Rewrite the material from its first line through the line containing "[x=750, y=407]", changing every "Viewport" to "Window" and leaving everything else untouched.

[Start Task input]

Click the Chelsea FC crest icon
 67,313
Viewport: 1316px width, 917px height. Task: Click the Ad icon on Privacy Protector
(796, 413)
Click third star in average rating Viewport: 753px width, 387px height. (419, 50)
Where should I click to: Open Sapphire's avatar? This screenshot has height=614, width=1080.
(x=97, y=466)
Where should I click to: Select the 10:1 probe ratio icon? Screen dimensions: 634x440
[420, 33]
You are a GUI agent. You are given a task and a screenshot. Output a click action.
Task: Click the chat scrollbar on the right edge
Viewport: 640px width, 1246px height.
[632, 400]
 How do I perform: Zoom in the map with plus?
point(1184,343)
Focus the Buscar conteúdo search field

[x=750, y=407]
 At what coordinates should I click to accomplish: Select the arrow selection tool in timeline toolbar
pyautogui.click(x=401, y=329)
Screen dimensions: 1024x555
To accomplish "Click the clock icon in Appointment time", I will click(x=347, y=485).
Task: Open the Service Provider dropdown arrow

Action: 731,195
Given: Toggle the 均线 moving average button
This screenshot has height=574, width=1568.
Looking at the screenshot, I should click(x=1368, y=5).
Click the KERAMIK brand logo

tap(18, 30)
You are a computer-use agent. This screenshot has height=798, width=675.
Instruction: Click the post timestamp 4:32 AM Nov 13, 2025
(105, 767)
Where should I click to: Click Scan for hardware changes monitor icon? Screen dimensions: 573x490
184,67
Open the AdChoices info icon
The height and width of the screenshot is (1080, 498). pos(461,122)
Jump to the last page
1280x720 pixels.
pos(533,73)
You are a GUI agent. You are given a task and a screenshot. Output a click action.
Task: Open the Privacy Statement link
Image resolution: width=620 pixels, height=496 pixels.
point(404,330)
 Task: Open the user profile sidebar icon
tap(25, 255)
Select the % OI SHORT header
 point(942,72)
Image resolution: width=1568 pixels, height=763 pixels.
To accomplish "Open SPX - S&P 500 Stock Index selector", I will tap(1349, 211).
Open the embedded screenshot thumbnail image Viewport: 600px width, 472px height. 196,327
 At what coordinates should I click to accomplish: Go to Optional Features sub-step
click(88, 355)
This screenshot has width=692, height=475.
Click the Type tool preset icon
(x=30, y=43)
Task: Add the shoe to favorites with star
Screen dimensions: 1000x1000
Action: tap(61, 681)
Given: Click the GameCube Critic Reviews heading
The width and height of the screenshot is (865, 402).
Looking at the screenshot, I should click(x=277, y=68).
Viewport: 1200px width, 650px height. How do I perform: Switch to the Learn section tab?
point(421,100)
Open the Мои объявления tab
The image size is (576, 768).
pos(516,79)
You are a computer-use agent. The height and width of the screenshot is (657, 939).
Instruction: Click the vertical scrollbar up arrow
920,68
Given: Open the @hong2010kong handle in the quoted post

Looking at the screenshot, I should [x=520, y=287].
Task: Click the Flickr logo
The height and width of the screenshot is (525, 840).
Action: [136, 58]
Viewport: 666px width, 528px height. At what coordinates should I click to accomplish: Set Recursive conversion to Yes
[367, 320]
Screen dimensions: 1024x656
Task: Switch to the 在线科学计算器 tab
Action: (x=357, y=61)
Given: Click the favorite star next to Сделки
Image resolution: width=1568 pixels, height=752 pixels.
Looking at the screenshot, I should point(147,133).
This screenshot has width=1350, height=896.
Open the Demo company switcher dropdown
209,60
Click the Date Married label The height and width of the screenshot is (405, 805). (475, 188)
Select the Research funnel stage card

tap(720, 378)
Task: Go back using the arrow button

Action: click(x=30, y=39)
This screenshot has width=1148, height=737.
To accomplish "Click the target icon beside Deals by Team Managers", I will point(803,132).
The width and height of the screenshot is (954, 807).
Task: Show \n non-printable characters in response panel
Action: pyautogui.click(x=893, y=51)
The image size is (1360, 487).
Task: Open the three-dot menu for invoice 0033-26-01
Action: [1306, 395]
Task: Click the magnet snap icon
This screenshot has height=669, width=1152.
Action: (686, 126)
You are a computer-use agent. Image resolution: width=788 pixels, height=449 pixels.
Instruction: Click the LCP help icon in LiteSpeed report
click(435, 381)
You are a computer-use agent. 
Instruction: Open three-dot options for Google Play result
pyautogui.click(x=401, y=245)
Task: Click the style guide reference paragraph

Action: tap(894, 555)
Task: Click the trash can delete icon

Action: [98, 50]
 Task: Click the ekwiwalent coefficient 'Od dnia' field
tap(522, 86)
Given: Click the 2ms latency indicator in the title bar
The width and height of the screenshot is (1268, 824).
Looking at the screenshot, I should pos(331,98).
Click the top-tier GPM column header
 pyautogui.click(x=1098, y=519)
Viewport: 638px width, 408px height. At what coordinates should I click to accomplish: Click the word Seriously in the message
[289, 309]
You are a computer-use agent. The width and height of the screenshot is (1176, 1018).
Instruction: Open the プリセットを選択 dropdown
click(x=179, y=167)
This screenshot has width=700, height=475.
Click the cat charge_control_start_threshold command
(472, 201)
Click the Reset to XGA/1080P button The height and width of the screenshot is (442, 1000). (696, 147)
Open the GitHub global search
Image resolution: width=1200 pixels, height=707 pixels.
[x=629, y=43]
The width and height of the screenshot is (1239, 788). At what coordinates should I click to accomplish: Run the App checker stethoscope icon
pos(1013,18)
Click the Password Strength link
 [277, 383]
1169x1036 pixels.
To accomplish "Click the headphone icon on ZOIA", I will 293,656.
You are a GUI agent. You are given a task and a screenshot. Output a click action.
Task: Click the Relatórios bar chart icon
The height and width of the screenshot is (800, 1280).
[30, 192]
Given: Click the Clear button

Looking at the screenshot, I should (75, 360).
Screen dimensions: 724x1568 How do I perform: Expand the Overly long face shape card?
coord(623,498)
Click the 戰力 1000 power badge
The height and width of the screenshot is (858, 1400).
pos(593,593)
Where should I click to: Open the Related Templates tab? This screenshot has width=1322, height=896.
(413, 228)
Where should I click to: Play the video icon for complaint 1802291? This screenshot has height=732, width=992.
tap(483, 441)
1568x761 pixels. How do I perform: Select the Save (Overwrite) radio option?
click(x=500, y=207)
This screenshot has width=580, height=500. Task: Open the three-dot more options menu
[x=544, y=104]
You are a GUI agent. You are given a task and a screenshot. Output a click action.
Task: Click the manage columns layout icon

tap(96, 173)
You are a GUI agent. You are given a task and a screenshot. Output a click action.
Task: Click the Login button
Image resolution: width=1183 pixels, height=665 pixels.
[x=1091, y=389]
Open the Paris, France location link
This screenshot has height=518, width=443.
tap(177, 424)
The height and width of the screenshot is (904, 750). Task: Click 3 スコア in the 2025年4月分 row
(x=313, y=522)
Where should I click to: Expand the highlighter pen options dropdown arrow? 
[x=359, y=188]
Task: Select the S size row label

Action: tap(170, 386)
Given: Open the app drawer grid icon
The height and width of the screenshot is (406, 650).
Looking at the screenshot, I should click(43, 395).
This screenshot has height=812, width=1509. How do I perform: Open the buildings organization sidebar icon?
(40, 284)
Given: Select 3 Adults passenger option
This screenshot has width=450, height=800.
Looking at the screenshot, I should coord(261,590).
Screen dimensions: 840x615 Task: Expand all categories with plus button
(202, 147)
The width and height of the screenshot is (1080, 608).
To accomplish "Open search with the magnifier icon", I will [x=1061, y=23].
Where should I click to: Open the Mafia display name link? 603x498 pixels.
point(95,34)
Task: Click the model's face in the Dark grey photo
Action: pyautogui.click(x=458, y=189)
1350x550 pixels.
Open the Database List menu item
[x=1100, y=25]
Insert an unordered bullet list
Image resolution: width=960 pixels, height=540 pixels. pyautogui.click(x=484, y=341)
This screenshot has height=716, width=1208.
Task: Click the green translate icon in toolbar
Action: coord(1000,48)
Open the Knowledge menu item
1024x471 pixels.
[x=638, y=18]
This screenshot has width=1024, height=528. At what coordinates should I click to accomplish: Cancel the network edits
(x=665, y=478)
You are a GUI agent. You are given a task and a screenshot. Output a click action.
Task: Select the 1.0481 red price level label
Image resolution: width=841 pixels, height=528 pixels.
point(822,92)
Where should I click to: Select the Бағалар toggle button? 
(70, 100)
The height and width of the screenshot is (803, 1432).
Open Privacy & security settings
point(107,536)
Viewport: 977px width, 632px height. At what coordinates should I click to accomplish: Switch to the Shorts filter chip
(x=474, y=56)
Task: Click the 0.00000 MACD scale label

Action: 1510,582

[End Task input]

Final result:
Click the Chelsea FC crest icon
 67,313
Window: 1316px width, 917px height. Task: Click the Ad icon on Privacy Protector
(796, 413)
Click third star in average rating Window: 753px width, 387px height. (419, 50)
Where should I click to: Open Sapphire's avatar? This screenshot has height=614, width=1080.
(x=97, y=466)
Where should I click to: Select the 10:1 probe ratio icon? Screen dimensions: 634x440
[420, 33]
You are a GUI agent. You are given a task and a screenshot. Output a click action.
Task: Click the chat scrollbar on the right edge
Window: 640px width, 1246px height.
[632, 400]
 How do I perform: Zoom in the map with plus?
point(1184,343)
Focus the Buscar conteúdo search field

[x=750, y=407]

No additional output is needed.